I recently worked with an individual who was going through a tough divorce.

Things were getting messy, and part of that mess was his state pension. This individual was well paid and had worked for 40 years, which meant he had built up a nice six-figure pension.

When a pension is part of a divorce, the individuals must figure out the present value of the pension.

In simple terms, the present value of a pension is how much liquid money an individual would need to provide the same income as a pension.

For example, let’s say an individual has built a pension benefit of $50,000 per year.

If an individual without a pension would like to have that same income, they would need to have saved $1 million. The present value of that pension would then be $1 million.

The above example is just a rough explanation. Other factors are used to figure the present value. Individuals usually hire professional actuaries to calculate the present value of pensions.

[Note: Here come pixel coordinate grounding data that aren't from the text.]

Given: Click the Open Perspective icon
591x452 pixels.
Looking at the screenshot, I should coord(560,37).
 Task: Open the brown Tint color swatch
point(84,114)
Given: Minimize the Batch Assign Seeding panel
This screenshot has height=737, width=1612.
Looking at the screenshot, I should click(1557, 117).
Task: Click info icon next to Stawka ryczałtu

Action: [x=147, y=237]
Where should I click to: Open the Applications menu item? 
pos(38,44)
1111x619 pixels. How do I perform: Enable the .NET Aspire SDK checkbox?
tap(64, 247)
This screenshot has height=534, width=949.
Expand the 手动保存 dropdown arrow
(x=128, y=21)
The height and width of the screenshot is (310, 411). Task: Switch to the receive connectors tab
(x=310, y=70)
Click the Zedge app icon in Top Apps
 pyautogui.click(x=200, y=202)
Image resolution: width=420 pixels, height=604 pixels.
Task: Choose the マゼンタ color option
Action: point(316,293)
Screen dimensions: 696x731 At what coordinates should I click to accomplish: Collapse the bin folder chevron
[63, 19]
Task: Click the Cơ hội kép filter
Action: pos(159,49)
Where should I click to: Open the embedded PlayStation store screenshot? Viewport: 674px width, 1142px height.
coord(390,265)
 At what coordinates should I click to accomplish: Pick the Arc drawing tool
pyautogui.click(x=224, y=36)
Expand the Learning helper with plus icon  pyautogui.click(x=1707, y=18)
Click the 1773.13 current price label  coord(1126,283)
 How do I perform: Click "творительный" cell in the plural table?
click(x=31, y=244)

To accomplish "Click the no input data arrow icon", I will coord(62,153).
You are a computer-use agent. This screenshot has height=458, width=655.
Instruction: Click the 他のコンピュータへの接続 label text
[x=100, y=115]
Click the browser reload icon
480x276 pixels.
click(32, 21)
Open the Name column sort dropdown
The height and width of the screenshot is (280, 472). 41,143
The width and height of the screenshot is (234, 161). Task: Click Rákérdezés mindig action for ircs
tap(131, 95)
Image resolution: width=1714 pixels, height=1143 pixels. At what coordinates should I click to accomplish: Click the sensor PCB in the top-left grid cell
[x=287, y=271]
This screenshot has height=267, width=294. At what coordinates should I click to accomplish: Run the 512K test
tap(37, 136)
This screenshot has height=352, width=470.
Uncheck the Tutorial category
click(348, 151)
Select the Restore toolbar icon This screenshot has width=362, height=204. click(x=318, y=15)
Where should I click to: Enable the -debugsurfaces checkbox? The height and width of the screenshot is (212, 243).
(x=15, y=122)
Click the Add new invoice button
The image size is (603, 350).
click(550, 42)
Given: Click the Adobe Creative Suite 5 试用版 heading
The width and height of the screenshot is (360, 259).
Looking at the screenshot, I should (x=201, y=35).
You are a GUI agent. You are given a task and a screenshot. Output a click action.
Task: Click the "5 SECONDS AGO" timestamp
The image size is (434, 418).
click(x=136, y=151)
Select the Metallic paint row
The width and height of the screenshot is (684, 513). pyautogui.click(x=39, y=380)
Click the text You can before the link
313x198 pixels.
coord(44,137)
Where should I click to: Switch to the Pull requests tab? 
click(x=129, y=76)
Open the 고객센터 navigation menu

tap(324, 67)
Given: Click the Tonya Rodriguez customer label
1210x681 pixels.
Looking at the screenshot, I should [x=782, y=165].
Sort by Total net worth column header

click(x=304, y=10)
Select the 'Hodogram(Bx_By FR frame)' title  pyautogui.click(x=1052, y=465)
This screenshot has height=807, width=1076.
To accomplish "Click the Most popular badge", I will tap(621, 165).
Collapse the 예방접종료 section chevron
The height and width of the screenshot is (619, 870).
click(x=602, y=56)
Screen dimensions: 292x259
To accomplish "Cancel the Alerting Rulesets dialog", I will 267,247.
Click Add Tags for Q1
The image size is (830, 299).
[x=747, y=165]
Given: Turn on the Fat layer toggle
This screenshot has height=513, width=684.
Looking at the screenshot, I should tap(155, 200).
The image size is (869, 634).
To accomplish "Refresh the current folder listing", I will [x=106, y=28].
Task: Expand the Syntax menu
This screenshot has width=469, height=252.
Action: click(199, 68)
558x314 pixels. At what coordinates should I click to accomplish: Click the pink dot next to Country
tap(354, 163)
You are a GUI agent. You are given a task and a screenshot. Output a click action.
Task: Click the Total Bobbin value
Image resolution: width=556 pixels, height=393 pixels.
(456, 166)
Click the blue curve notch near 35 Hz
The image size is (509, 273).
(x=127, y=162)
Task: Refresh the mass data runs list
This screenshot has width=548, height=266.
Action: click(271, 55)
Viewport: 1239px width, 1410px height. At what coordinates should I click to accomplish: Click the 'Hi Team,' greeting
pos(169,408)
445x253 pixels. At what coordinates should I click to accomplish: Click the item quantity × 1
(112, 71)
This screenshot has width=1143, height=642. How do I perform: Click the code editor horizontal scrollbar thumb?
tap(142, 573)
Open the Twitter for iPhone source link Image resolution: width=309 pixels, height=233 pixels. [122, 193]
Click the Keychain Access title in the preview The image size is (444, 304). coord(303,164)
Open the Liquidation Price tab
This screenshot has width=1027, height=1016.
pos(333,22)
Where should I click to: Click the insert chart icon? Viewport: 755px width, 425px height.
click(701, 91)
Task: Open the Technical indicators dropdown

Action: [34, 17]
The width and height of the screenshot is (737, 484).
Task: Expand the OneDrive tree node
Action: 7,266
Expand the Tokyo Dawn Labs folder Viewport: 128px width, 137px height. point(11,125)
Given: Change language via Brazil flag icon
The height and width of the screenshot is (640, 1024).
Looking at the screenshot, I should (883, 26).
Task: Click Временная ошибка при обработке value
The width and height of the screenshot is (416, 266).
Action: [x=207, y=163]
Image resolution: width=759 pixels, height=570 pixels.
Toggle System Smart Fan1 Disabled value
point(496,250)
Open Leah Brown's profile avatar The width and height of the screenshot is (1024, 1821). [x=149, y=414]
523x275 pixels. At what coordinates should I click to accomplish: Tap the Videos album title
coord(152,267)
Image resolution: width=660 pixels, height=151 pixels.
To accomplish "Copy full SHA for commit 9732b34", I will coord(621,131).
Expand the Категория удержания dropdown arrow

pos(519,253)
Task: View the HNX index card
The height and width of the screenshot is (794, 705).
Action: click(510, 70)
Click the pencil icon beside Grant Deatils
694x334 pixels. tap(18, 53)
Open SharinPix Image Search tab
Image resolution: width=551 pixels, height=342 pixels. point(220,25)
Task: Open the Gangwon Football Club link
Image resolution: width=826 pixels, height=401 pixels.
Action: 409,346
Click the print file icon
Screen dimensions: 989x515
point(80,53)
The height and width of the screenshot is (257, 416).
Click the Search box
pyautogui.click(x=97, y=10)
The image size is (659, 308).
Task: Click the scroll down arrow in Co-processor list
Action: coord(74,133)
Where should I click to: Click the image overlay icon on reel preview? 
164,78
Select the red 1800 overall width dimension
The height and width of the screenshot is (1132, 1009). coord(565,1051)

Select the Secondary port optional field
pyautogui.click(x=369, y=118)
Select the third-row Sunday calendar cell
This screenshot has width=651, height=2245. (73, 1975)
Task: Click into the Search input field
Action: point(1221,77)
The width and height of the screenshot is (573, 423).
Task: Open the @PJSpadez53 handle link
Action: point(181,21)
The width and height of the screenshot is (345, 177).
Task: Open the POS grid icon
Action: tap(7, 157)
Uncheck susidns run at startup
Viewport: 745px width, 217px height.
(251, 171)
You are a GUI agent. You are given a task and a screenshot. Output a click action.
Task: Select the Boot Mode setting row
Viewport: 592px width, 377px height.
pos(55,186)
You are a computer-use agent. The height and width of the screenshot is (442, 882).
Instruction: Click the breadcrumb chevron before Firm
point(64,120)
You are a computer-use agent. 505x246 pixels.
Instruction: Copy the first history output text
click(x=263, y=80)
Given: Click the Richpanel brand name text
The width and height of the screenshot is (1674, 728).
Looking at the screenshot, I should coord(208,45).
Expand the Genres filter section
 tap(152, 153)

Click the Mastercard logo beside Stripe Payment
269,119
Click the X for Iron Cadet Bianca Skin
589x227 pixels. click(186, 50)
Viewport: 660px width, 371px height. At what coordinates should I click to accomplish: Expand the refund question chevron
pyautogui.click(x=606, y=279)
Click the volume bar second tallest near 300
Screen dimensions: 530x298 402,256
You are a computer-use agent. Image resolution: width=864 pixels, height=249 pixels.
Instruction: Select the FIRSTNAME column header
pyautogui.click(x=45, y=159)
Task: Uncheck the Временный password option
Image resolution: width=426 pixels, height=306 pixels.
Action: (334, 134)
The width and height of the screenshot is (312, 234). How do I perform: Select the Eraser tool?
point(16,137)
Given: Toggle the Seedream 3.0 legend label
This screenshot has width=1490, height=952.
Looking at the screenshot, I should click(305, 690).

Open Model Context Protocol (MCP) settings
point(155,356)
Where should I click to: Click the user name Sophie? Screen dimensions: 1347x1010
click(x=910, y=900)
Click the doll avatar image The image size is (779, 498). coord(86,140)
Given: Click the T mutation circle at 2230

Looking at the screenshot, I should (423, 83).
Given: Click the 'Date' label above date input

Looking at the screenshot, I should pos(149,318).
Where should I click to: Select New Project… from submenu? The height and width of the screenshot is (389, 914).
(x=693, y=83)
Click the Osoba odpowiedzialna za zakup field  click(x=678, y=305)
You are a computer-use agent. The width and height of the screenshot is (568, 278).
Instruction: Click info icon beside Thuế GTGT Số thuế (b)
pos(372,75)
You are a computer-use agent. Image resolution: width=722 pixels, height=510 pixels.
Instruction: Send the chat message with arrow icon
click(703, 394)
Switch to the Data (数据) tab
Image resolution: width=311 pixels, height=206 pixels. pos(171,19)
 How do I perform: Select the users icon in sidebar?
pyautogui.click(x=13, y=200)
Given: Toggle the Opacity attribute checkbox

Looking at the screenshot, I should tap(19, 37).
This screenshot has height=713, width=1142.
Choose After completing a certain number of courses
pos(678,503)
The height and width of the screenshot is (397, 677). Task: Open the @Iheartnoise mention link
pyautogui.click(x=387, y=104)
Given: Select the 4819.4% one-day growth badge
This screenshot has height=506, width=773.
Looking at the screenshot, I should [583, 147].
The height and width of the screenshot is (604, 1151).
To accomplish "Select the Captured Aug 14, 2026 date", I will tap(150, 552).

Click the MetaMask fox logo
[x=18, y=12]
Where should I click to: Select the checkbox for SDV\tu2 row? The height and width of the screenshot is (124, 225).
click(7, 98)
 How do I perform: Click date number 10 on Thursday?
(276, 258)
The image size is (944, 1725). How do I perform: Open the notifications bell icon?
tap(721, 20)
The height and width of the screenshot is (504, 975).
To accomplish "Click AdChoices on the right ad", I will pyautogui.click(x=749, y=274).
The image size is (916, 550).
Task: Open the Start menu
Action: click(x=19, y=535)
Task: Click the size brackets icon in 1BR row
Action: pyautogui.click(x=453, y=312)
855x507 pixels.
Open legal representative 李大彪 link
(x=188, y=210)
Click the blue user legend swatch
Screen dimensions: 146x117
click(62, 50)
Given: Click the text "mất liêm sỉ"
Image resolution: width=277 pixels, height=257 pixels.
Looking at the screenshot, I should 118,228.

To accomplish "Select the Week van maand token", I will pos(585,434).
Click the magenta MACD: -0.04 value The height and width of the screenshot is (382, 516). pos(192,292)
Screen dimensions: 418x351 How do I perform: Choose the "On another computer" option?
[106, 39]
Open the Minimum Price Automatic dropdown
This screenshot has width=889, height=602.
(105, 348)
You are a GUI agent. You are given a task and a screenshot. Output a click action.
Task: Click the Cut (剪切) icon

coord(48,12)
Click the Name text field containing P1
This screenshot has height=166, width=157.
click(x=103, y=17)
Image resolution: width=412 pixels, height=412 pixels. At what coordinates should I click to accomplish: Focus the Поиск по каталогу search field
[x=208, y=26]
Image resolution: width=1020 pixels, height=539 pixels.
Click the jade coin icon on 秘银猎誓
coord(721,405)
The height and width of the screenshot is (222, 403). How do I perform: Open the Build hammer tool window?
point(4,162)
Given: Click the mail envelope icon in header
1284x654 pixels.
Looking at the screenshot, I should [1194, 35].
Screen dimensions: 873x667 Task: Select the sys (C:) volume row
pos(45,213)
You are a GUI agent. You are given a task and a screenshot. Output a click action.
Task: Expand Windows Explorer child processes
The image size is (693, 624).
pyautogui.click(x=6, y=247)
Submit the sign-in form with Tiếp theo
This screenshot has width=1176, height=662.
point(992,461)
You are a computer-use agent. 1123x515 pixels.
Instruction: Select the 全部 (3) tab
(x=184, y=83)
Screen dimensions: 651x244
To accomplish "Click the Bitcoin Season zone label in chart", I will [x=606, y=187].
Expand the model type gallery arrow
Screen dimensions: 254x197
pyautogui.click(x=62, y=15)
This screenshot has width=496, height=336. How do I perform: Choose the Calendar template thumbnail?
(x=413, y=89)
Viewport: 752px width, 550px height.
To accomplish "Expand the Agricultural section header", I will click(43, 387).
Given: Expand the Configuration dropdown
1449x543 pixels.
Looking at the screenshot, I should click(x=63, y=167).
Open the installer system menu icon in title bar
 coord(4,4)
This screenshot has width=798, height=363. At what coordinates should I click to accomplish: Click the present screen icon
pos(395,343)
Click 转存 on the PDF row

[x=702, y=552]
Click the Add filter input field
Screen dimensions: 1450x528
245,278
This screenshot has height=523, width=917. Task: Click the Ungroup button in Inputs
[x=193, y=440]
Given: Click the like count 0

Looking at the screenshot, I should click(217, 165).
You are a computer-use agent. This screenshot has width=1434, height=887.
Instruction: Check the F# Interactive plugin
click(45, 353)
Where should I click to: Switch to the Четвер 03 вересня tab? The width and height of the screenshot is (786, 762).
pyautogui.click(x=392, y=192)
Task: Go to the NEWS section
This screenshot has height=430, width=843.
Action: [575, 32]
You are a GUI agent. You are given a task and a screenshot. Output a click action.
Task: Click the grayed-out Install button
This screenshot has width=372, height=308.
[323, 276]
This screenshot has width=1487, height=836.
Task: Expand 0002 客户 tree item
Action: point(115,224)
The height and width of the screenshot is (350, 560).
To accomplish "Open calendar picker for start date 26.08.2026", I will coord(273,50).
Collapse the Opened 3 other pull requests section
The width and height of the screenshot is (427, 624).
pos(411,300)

Figuring the present value of a pension is important because it will be a huge factor in the divorce negotiations.

If an individual decides they would rather have liquid assets versus a pension they will use the present value to help determine assets division.

The individual I worked with was surprised to learn his pension had a present value of more than $2 million. He was very committed to keeping his full pension and using other assets to pay his wife.

This desire created a problem.

To keep his full pension, he would be forced to give his wife every cent of liquid assets and take out a loan on his home.

This creates a predicament that we often call being pension rich and cash poor. This occurs when an individual relies mostly on a pension for their retirement yet lacks liquid assets.

This is a problem because life happens.

Individuals will always encounter issues that require substantial outlays of cash. Home maintenance, car problems, health emergencies are a few of the examples that may require cash.

I usually advise people with pensions to do their best to have $100,000 in liquid assets. Of course, this number can be much higher depending on needs.

If you find yourself in this scenario, set up your budget to allow for savings to build more liquid assets. Budgeting and liquid assets will also help you prepare for a possible pension benefit reduction.

Experts debate the likelihood of pension benefits being reduced in the future; I tend to think they will be.

Most pensioners in California get paid from either the teachers’ pension or the state workers’ pension, both of which are underfunded by billions of dollars. Before you panic, you should know that most pensions are underfunded.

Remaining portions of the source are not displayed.